Enchilada Chicken Meatball Sub Sandwiches madeover with lean, ground chicken, enchilada sauce, multigrain rolls and dipped into a skinny queso dip! And they are cooked in the slow cooker to make dinner a breeze!
I feel like my house has turned into a bar. Filled with greasy, ‘Let’s Indulge’ bar food.
But we aren’t complaining. I mean with 5 minute, secretly healthy sweet potato chips, greek yogurt spiked queso and now meatball sub sandwiches, I should need an open and closed sign for my front door. On second thought, that may wear out its welcome with the revolving door of friends and family stopping by.
I should rethink that one.
Despite all the butternut squash, apples and soups on my mind, football foods are just as important to me as the holidays. When else do you get to spice up Sunday’s (can’t forget Thursday and Monday nights as well!), drink a few adult beverages and cheer on your favorite sports team?
I am not ashamed to admit I thoroughly enjoy sporting events for the sheer aspect of creating a new dish, socializing and the relaxation factor. The excitement that fills the air, similar to the feeling that is brought on Friday’s at 5pm. Nothing can duplicate those emotions.
When I start to brainstorm foods to devour while watching our favorite team, I immediately think of bar food. The All American food, but hold the grease please.
I have been on a meatball kick lately so when Mr. HIT mentioned a coworker made slow cooker meatball subs, my ears perked up and the wheels started turnin. I narrowed down my endless list of possibilities and the results were spectacular.
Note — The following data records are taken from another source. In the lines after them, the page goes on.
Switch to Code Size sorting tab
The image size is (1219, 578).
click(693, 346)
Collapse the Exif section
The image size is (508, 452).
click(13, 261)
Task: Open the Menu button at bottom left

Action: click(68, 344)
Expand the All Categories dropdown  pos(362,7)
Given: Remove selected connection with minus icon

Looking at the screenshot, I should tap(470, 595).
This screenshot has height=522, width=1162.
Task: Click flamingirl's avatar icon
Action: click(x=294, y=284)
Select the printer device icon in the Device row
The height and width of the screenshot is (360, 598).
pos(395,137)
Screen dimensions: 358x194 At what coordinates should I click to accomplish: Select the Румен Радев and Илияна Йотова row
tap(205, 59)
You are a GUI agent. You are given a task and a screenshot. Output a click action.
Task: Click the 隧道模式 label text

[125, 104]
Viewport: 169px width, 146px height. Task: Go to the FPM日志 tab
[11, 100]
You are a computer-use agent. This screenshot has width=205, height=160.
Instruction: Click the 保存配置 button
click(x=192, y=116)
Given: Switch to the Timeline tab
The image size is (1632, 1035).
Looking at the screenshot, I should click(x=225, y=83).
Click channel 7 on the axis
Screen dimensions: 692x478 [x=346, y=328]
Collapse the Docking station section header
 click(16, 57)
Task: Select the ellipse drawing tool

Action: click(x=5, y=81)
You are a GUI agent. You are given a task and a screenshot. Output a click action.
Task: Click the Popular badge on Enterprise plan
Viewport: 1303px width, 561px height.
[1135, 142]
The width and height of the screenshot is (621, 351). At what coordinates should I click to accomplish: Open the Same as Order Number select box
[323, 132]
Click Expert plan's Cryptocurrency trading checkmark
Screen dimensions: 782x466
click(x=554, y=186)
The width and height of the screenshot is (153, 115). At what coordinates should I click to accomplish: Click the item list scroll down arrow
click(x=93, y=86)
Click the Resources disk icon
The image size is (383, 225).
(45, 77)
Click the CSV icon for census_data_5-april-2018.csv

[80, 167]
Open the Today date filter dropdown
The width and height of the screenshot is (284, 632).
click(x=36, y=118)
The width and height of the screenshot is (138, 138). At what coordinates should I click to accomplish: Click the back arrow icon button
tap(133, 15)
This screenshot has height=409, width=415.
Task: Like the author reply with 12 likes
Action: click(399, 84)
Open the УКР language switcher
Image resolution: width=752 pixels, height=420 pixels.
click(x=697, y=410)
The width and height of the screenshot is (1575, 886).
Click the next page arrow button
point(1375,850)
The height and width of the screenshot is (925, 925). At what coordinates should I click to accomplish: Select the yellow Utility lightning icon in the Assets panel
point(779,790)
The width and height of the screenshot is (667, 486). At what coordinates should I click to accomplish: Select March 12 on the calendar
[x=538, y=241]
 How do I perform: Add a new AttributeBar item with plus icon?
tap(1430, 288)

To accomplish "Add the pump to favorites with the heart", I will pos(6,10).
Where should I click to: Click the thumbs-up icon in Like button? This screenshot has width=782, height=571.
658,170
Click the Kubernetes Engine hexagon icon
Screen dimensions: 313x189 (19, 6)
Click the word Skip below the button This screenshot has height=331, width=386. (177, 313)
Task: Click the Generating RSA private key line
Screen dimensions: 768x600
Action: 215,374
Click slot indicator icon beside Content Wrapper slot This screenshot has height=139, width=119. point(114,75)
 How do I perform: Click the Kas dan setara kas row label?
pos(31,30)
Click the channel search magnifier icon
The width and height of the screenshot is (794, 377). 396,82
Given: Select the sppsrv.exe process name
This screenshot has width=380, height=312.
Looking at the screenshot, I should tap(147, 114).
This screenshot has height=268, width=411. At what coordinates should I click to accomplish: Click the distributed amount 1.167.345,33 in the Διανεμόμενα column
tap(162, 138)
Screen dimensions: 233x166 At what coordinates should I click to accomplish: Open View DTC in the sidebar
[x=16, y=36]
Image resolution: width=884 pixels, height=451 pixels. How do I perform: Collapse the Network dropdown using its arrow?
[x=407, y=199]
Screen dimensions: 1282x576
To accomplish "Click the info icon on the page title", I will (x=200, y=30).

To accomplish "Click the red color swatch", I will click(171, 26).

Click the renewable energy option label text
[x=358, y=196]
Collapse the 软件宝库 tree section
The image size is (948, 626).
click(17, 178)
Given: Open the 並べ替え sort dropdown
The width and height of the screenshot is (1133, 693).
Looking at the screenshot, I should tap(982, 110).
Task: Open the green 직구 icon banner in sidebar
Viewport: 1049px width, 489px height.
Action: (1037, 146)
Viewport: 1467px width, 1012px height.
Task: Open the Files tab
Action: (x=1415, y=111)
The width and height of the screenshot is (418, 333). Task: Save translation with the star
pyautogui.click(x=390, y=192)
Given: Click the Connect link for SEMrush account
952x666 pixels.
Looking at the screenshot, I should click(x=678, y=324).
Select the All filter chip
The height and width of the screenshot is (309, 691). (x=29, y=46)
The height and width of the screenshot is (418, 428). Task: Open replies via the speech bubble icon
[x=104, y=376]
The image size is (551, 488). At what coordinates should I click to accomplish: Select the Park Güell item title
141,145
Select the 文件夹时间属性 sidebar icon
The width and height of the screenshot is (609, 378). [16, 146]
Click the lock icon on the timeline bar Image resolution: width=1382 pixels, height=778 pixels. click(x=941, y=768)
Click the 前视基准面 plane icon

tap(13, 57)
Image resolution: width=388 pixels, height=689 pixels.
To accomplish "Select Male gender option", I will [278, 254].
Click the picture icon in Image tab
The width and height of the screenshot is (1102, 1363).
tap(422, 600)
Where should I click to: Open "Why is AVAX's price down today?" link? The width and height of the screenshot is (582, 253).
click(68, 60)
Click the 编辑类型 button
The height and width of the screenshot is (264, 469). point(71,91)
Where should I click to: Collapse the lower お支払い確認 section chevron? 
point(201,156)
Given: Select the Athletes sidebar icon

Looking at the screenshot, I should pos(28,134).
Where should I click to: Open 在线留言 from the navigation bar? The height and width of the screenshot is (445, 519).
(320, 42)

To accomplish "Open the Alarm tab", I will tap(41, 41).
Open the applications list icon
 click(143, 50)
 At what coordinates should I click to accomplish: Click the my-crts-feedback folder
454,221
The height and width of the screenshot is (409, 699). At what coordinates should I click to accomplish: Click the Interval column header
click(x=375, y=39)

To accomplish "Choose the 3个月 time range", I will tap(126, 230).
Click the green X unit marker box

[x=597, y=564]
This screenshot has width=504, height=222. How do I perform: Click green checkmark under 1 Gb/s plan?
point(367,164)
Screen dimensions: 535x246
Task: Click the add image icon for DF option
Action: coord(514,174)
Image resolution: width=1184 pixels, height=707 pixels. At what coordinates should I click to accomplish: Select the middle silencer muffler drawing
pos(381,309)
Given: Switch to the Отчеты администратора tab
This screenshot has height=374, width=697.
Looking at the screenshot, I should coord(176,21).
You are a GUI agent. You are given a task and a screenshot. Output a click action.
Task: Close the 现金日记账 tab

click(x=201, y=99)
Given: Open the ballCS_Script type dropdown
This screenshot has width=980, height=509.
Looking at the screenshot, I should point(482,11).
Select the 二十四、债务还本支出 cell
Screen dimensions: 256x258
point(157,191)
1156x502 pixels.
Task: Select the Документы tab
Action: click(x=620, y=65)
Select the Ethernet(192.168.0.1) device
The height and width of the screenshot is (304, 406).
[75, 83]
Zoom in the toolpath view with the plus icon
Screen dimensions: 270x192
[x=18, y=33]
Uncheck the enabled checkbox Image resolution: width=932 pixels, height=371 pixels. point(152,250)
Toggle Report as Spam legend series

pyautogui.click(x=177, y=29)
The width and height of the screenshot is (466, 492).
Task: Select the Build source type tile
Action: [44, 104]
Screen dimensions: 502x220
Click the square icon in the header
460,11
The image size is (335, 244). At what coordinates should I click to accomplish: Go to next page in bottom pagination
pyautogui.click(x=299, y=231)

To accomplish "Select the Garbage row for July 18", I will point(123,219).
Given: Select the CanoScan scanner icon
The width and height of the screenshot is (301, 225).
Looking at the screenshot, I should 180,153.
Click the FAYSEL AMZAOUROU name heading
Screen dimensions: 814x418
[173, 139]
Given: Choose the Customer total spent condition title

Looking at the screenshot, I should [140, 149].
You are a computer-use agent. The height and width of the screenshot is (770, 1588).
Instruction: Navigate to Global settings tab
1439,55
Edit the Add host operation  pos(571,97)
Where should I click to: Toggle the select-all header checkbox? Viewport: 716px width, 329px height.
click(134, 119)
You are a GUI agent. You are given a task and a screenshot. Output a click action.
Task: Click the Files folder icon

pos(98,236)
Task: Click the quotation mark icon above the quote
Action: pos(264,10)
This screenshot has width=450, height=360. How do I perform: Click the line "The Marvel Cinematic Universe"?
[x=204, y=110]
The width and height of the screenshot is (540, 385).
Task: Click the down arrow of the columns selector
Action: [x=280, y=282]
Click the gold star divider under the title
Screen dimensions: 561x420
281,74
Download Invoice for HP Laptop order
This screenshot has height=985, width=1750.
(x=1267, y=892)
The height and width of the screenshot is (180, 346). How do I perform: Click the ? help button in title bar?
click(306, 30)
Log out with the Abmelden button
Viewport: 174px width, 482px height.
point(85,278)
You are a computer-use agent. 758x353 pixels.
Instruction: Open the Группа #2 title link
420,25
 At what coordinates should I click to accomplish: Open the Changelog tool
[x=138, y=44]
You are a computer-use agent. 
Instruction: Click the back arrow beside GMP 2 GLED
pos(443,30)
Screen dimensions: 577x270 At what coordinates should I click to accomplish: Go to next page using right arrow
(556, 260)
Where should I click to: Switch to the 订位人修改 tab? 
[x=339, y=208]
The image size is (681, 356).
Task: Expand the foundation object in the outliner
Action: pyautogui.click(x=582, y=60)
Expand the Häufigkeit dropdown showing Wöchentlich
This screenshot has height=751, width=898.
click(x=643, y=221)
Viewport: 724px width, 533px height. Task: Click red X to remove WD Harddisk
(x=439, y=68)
I would say just as exciting as watching our Chiefs dominate the past few weeks!
Lean ground chicken is mixed with the typical suspects for enchiladas – taco seasonings and salsa – then mixed with panko to bind and set into the slow cooker. Come back a couple hours later to perfectly cooked meatballs that are ready to be doused in your favorite enchilada sauce, sandwiched between a multigrain roll and did I mention, dipped in a skinny queso dip?
Didn’t think I need to convince you much more.
Bar food just got an upgrade!
- In a mixing bowl, add the ground chicken, egg, panko, salsa, taco seasoning and salt. Mix well. Roll into 16 balls.
- Place in greased slow cooker. Cook on high for 2½ to 3 hours, or until chicken is no longer pink.
- When ready to assemble, place enchilada sauce in a pot and warm up. When warm, add meatballs to coat.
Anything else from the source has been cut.